### Task objective
Say how many lines of the material below contain the word "agent", with no other words.

### Entries supplied

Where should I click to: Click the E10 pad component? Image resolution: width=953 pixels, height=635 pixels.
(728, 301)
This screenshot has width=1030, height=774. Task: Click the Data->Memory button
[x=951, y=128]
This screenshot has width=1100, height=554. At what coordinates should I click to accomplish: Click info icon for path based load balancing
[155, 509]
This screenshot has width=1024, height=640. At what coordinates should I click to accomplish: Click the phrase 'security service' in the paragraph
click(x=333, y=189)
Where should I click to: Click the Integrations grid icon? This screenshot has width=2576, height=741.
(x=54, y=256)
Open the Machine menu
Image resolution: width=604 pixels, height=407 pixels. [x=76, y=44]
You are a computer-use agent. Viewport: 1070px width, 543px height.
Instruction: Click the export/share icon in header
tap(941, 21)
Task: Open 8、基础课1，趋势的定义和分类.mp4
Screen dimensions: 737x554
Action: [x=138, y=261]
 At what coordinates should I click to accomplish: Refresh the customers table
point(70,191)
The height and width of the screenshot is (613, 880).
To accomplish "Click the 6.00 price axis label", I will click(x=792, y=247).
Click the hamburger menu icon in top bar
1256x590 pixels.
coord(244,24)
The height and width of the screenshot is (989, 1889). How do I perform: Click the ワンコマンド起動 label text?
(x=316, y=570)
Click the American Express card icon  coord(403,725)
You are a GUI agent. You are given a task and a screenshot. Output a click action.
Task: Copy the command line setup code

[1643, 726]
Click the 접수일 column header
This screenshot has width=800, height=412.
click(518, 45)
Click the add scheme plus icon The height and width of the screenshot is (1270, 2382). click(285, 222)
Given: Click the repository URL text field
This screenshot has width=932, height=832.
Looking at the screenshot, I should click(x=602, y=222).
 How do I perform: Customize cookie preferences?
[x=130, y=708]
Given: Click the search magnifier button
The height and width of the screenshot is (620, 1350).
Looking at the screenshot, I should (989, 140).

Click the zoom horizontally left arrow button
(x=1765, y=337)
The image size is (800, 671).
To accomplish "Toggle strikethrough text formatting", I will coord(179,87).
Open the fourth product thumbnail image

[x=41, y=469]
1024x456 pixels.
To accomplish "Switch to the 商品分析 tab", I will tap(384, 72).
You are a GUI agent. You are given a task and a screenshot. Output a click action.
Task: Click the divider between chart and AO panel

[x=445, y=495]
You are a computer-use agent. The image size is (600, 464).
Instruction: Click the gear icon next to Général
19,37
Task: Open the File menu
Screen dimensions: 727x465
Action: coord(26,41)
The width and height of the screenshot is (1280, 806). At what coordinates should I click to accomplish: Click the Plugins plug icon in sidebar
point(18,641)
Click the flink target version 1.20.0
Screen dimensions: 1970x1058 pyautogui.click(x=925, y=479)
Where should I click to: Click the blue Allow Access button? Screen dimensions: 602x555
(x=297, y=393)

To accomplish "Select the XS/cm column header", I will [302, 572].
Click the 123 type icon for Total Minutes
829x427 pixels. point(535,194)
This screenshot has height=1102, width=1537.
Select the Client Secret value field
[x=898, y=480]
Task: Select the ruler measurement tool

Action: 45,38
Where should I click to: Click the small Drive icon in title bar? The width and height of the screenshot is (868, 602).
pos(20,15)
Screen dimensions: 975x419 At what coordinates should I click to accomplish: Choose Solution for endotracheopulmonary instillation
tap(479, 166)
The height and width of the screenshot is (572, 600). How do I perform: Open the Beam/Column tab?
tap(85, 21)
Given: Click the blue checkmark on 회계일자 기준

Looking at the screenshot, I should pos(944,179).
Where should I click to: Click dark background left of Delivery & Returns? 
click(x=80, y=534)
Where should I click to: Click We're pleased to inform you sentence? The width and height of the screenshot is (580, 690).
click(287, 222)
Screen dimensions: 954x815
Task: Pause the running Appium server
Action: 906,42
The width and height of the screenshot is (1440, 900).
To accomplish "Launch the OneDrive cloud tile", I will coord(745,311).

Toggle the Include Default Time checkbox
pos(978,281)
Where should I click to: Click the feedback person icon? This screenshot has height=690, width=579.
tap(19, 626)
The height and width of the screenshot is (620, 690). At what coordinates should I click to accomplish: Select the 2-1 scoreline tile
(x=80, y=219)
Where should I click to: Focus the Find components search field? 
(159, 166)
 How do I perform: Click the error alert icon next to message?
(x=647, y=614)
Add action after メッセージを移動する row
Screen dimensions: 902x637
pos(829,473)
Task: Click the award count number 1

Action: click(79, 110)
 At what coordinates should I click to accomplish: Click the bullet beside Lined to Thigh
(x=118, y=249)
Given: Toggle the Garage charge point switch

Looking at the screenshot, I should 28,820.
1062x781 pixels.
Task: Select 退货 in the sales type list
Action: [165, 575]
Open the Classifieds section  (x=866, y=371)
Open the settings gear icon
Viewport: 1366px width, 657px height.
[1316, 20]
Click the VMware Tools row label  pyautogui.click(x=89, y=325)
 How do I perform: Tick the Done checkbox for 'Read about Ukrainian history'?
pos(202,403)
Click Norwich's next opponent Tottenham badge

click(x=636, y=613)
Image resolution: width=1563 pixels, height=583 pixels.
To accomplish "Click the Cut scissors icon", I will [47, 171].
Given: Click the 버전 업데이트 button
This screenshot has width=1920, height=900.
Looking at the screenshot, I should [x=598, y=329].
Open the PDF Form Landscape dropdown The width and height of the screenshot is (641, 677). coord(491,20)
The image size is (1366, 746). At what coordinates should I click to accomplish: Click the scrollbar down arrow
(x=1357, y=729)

### Answer to the problem
4